Sometimes social media seems like a mindless exchange of duck-face pictures, LOLs and emoticons. But what if those feeds contain something more? What if some social media exchanges hide an encrypted cry for help — a darker truth, unknown even to the author?
That hypothesis intrigued Michael Birnbaum, MD, a psychiatrist at the Zucker Hillside Hospital, who studies social media use and language patterns among young people with psychosis. His goal is to identify and predict mental illness in patients between 15 and 35 years old to enable intervention before psychosis occurs.

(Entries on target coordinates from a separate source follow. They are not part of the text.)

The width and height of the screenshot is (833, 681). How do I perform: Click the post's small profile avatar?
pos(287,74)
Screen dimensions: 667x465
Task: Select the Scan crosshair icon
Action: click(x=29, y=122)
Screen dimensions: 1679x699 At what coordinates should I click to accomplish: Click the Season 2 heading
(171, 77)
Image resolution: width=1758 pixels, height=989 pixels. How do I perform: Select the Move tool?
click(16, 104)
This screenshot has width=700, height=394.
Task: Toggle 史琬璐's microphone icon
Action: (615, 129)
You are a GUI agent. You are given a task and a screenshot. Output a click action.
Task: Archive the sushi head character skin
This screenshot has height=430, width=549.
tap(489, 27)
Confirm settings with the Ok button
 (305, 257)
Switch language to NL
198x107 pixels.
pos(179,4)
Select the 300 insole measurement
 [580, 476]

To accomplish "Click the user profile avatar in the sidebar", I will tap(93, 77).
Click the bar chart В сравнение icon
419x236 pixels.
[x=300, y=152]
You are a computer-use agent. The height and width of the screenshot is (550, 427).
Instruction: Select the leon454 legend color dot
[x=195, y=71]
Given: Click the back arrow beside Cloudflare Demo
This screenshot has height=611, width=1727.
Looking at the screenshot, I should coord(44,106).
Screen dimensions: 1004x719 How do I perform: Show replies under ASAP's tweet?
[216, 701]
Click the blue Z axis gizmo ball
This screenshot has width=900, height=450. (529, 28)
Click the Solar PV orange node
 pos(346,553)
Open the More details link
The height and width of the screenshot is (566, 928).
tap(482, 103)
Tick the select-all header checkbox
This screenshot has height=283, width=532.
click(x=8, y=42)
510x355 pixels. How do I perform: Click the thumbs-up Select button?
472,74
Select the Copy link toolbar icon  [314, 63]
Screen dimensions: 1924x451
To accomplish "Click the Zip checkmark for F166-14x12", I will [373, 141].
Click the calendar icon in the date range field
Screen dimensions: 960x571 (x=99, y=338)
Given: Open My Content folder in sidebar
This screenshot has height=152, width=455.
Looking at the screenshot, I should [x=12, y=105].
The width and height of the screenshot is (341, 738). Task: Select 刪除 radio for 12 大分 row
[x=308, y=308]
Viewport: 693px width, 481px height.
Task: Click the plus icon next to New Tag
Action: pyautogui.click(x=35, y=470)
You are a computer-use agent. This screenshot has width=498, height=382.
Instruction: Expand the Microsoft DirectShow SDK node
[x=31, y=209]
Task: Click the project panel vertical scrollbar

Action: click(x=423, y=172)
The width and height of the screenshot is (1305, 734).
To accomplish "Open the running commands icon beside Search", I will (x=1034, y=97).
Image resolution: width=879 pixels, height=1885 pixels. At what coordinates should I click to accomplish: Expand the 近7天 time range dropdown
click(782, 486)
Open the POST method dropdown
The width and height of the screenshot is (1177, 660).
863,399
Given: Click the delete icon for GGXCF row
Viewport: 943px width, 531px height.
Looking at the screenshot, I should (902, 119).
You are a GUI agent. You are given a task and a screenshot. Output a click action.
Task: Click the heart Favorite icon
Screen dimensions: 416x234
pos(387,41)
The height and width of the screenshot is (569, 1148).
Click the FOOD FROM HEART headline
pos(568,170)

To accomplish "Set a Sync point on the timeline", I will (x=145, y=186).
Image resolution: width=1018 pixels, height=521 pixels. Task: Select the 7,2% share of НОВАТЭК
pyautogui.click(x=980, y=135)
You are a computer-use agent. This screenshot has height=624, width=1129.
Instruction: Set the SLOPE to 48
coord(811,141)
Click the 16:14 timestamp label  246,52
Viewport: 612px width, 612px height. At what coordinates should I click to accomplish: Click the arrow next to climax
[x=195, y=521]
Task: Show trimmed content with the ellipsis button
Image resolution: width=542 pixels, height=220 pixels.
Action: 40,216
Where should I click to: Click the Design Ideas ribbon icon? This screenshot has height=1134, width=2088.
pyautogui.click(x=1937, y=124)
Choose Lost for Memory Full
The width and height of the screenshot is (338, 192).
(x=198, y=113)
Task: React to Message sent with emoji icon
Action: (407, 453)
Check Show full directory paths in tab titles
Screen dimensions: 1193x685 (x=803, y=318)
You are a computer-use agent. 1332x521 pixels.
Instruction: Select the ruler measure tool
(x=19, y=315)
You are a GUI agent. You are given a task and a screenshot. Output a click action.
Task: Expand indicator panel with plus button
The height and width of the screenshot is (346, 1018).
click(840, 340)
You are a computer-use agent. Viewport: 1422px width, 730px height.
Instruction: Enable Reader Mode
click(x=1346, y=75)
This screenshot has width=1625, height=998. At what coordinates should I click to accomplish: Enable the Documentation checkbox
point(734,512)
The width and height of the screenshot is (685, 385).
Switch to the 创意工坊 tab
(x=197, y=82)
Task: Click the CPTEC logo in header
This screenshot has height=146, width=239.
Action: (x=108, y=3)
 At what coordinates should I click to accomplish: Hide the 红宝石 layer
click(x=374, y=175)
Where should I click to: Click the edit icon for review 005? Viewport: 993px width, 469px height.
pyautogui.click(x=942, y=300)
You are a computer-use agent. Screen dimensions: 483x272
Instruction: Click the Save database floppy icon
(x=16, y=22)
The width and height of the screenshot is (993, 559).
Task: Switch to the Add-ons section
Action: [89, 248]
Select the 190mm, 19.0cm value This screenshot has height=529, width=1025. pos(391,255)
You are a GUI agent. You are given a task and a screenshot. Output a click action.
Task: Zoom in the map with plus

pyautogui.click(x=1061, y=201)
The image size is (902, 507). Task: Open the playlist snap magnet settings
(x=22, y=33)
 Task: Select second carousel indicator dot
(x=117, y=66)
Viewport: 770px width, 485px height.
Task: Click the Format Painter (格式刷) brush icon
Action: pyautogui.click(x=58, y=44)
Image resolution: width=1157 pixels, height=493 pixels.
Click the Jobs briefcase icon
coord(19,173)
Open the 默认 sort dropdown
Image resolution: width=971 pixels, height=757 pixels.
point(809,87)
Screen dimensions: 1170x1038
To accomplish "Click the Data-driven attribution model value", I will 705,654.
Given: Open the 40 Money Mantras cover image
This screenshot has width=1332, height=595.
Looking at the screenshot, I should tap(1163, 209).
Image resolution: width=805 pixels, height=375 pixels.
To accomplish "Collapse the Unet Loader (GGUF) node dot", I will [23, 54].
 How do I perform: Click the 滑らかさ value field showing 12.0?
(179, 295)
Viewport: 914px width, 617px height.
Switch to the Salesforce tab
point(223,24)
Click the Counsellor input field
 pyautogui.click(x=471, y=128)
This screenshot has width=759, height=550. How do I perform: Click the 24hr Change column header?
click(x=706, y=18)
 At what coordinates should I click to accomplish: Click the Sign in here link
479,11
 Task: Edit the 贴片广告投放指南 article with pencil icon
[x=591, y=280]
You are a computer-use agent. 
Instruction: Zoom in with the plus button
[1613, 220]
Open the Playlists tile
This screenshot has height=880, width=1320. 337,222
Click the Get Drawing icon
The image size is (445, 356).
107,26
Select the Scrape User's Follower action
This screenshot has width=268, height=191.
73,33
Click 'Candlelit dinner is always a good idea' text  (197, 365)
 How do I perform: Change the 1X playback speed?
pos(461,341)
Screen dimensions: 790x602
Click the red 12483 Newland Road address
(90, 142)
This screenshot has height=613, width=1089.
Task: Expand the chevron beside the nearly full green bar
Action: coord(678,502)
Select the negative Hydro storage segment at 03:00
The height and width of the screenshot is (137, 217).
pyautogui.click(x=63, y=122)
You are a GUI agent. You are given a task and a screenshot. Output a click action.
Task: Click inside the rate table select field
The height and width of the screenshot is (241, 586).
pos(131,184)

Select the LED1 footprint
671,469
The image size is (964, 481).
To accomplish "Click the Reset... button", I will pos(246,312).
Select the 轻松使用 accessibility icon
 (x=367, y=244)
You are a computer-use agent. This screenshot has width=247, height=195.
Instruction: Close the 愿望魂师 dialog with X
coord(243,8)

Social media work in behavioral health is similar to that being done in other fields, Dr. Birnbaum said. “It bridges the gap between computer science and behavioral health, bringing mental health care to the digital age.”
Dr. Birnbaum explained that using technology to improve clinical outcomes in behavioral health has lagged behind other areas. While the study of social media-based linguistic and behavioral analysis is in its infancy for psychiatric disorders, Dr. Birnbaum’s studies — published in Early Intervention in Psychiatry — show it may be a reliable predictor of psychotic symptoms.
“Psychiatry is all about early intervention, outreach and engagement,” he said. “The research suggests that by studying language patterns and social media usage, and monitoring changes in those areas, it may be possible to determine the likelihood of a psychosis relapse before it can be clinically detected. That is a huge differentiator that would benefit patients because it would enable an intervention before a psychiatric episode even occurred.”
Through research projects at Zucker Hillside, Dr. Birnbaum is analyzing how young people with psychosis (schizophrenia and schizoaffective disorder) use the web — specifically social media. Collaboration with a linguistic analysis team in Texas and James Pennebaker, a psychologist at the University of Texas, who studies the psychological meaning of word usage and computerized text analysis through a scientific “linguistic inquiry word count” method, can determine the linguistic style of people who suffer from depression and other mental illness.
“The pilot data suggests the computer algorithms may be able to identify individuals who have psychosis and who are in the midst of a psychotic event,” Dr. Birnbaum said. “As a possible predictor of the onset of illness or worsening of symptoms, it has the potential to positively affect among of these patients.” Dr. Birnbaum is applying for additional grants to expand and conduct further research in this area. While it is still early in the research phase, based on the results, he said he is optimistic a breakthrough for patients and their families is on the horizon. Dr. Birnbaum studies how young people with psychosis use the mobile web.